Tradisi Morbid dari Makan Dosa Sama Mengerikan Kedengarannya

Pengarang: Alice Brown
Tanggal Pembuatan: 24 Boleh 2021
Tanggal Pembaruan: 15 Boleh 2024
Anonim
Ingat Baik-baik! Inilah Yang dilakukan Iblis Saat Hari Raya Idul Fitri
Video: Ingat Baik-baik! Inilah Yang dilakukan Iblis Saat Hari Raya Idul Fitri

Yesus dari Nazareth sering kali mengajarkan tentang perlunya dosa seseorang diampuni di hadapan Tuhan, dan banyak agama yang menyandang namanya memusatkan perhatian pada masalah bagaimana seseorang dapat diampuni. Yang menjadi perhatian khusus gereja, terutama ketika gereja itu tumbuh dan memperoleh kekuasaan atas orang-orang dan budaya, adalah tentang nasib orang-orang yang sebagian besar dosanya telah diampuni, tetapi mungkin memiliki dosa yang belum diakui sebelum mereka mati. Beberapa gagasan, masing-masing lebih aneh dari yang sebelumnya, muncul tentang bagaimana menghadapi kesulitan khusus ini.

Ide api penyucian berkembang sebagai tempat perantara bagi orang-orang yang dosanya diampuni tetapi belum bisa masuk surga, kemungkinan karena mereka memiliki dosa yang belum diakui sebelum kematian. Pada Abad Pertengahan, sebelum Reformasi Protestan, praktik jual beli indulgensi adalah sarana bagi gereja untuk menghasilkan uang dengan menjual pengampunan. Jika seseorang telah meninggal dan menunggu di api penyucian, Anda dapat membeli pengampunan untuk membawa mereka ke surga lebih cepat. Di beberapa daerah, terutama yang memiliki latar belakang kafir Celtic yang kuat (terutama Skotlandia dan Wales), gagasan makan dosa berkembang, mungkin sebagai perpaduan antara budaya pagan dan Kristen.


Ide makan dosa sederhana: seseorang dipekerjakan untuk “memakan” dosa orang lain. Saat seseorang terbaring sekarat, seseorang akan meletakkan sepotong roti di dadanya, yang akan “menyerap” dosa orang itu. Namun, kemana dosa orang itu pergi setelah itu? Bagaimanapun, roti hanya bertahan paling lama beberapa hari.
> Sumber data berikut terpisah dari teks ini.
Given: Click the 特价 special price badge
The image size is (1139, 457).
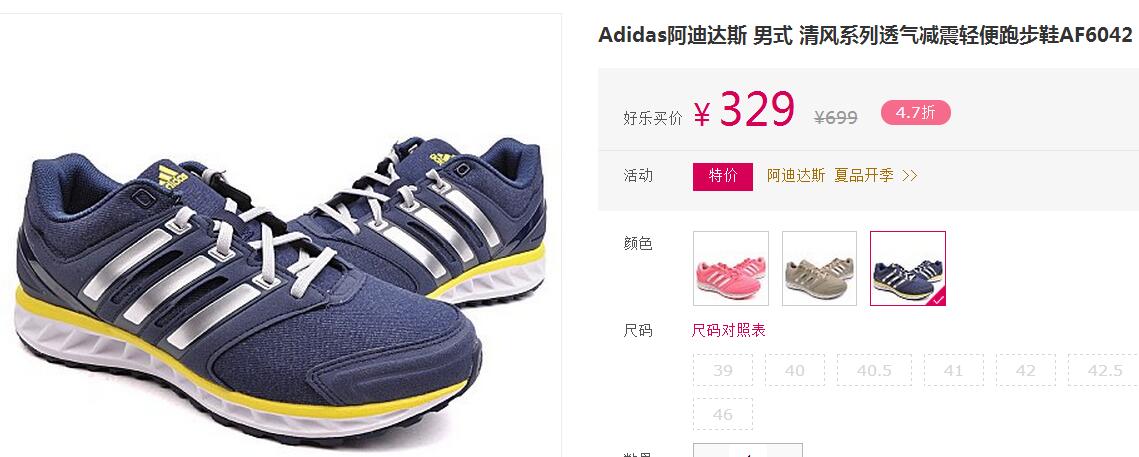Looking at the screenshot, I should 723,176.
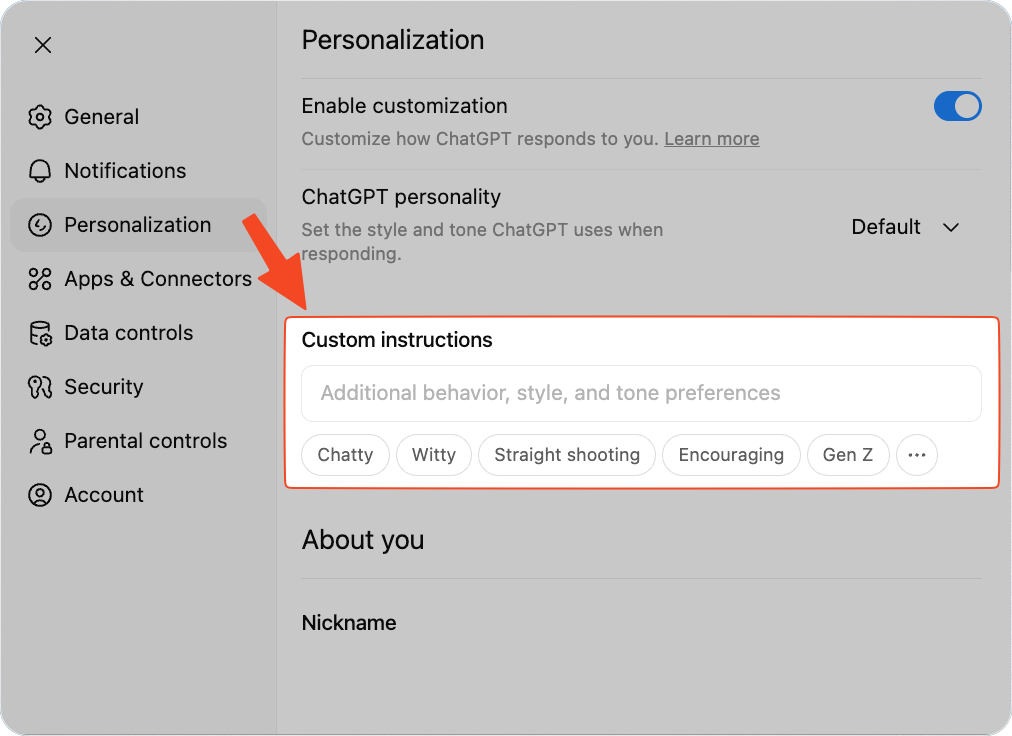This screenshot has width=1012, height=736.
Task: Click the General gear icon
Action: (x=40, y=117)
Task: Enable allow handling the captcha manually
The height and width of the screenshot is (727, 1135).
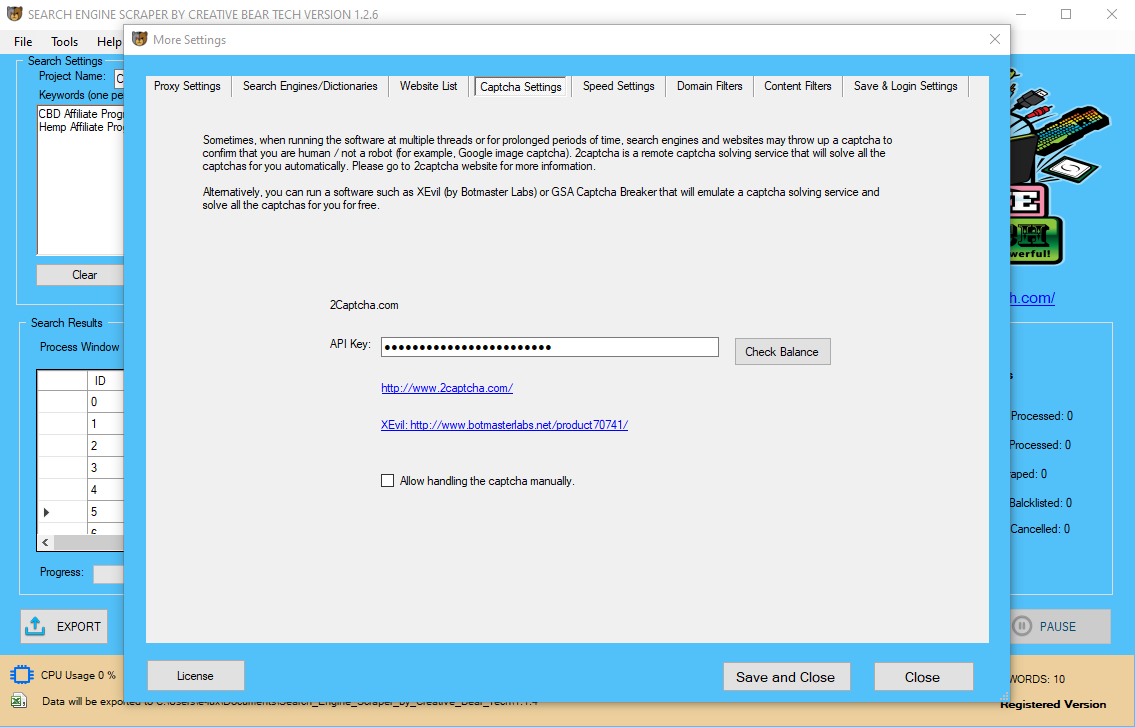Action: (x=388, y=480)
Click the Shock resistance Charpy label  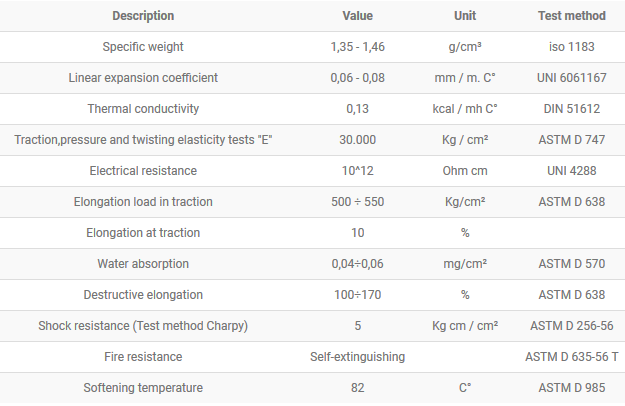point(143,326)
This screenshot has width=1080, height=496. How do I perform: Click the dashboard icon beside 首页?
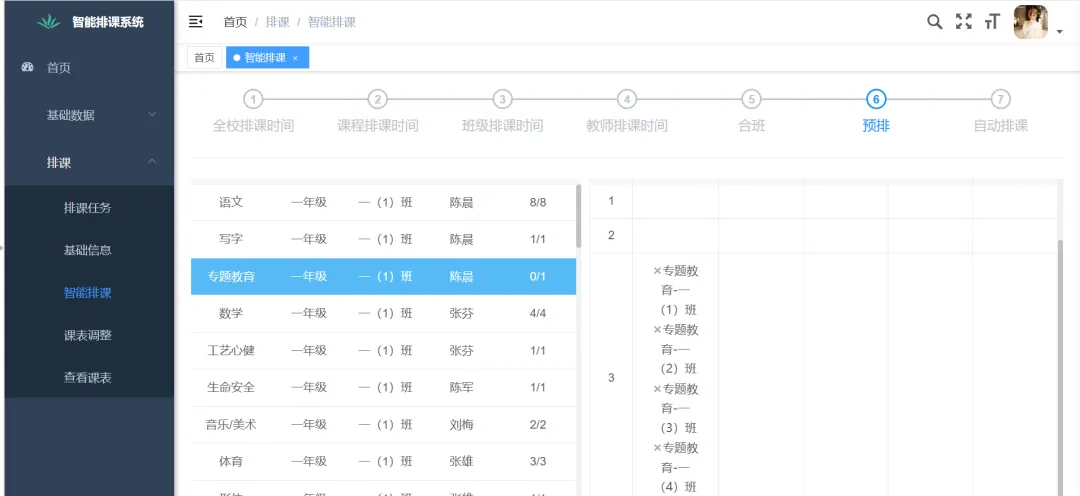[28, 68]
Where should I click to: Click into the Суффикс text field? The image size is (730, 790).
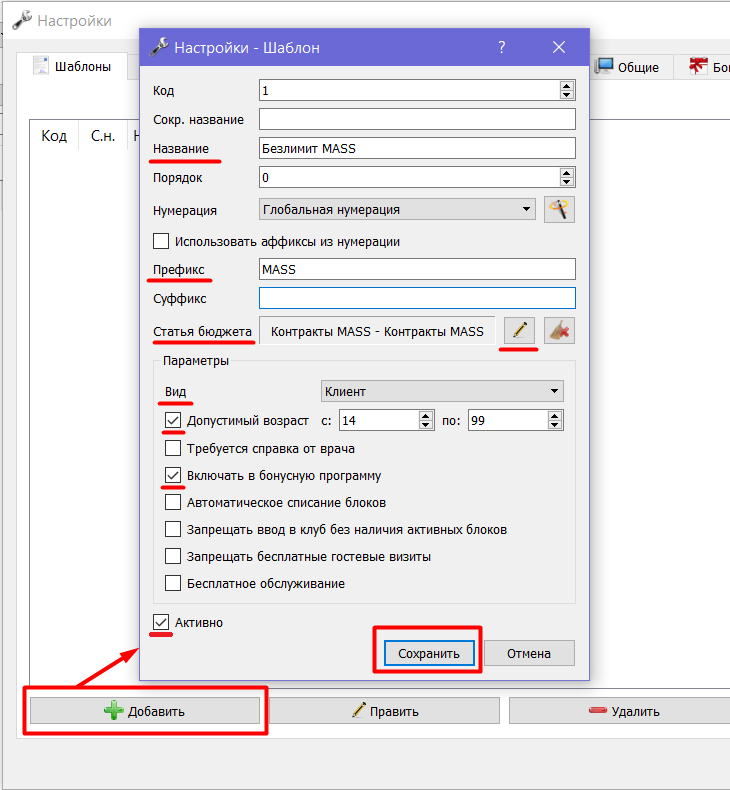point(417,298)
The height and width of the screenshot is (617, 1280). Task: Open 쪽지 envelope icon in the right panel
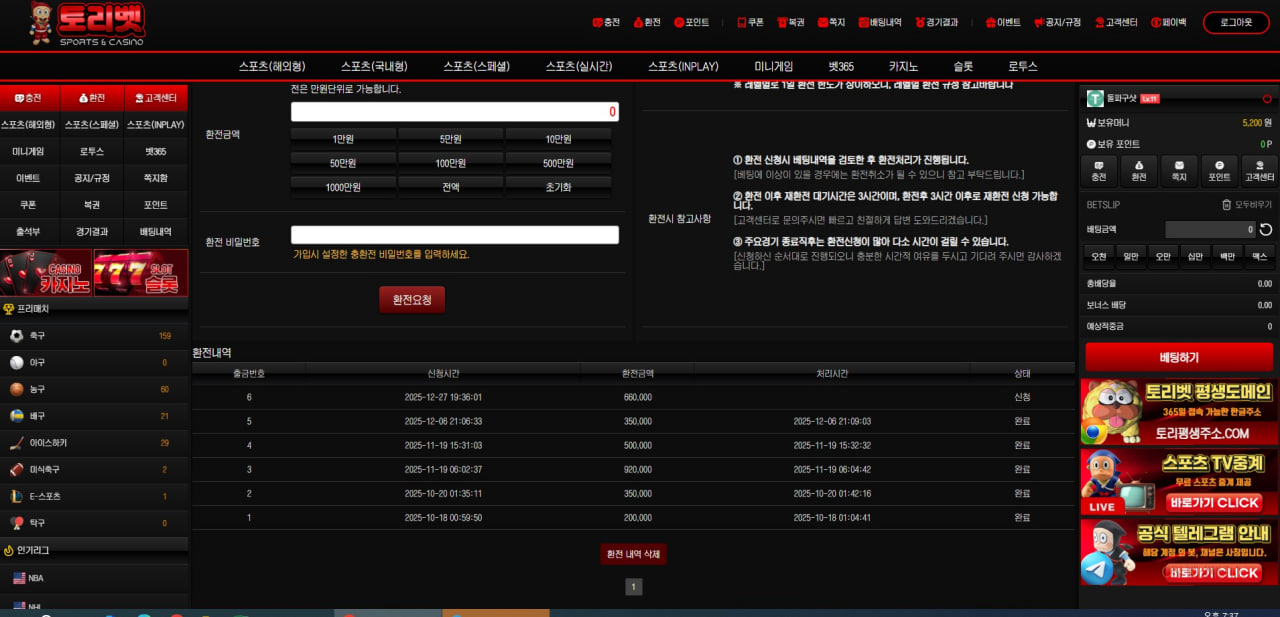[x=1179, y=170]
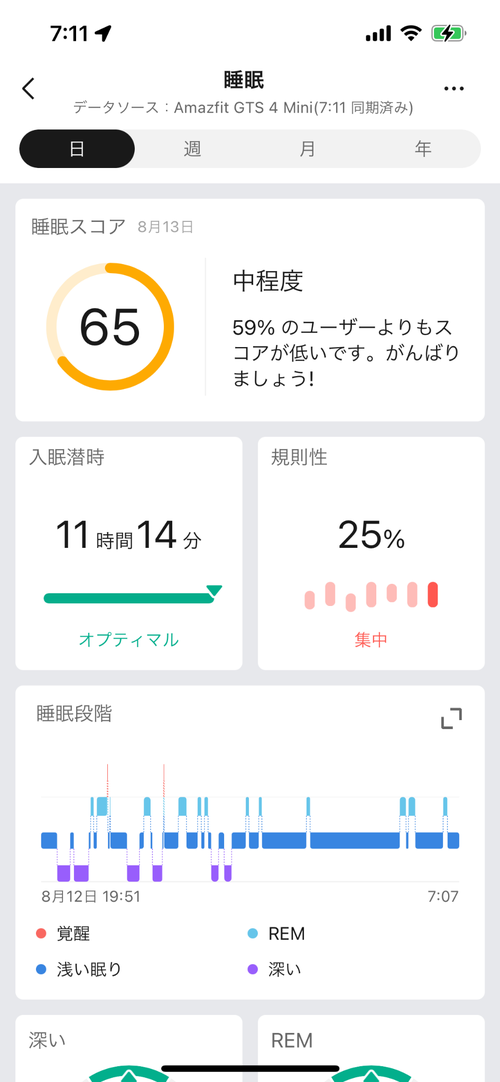Tap the back arrow icon
The image size is (500, 1082).
tap(28, 89)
Seorang paria lokal, yang dikenal sebagai pemakan dosa, akan datang dan memakan sepotong roti, dengan demikian “memakan” dosa orang yang telah meninggal tersebut. Orang yang mati akan masuk surga, dan pemakan dosa akan dibayar untuk jasanya.

Pada dasarnya, pemakan dosa memperdagangkan jiwanya sendiri dengan imbalan sedikit uang yang diperoleh dari makan dosa. Dia akan menanggung dosa begitu banyak orang sehingga hukuman kekal terjamin. Konsep ini bukan satu-satunya contoh selama Abad Pertengahan dan setelahnya orang-orang yang memperdagangkan jiwa mereka untuk keuntungan materi; Legenda Faustian adalah tentang seorang pria yang menjual jiwanya kepada iblis selama satu tahun lagi kehidupan di bumi. Para penyihir diyakini menjual jiwa mereka kepada iblis dengan imbalan kekuatan magis. Apa yang membedakan pertukaran pemakan dosa itu adalah bahwa dia dapat mengizinkan orang lain untuk masuk surga.


Saat ini, para antropolog memandang praktik makan dosa sebagai aspek sihir yang melindungi orang lain dari bahaya. Orang mungkin berharap bahwa mereka dihormati karena melindungi orang yang dicintai dari kutukan. Jauh dari dihargai atas jasa berharga yang mereka berikan kepada masyarakat, namun, pemakan dosa diyakini tercemar oleh dosa yang mereka konsumsi. Mereka tidak hanya membebaskan orang yang meninggal dari dosa mereka tetapi benar-benar menyerapnya, secara efektif menjadi dosa atas nama komunitas. Selain menjadi orang buangan di kehidupan selanjutnya, mereka juga menjadi orang buangan di kehidupan ini. Itu bukan pekerjaan yang menyenangkan.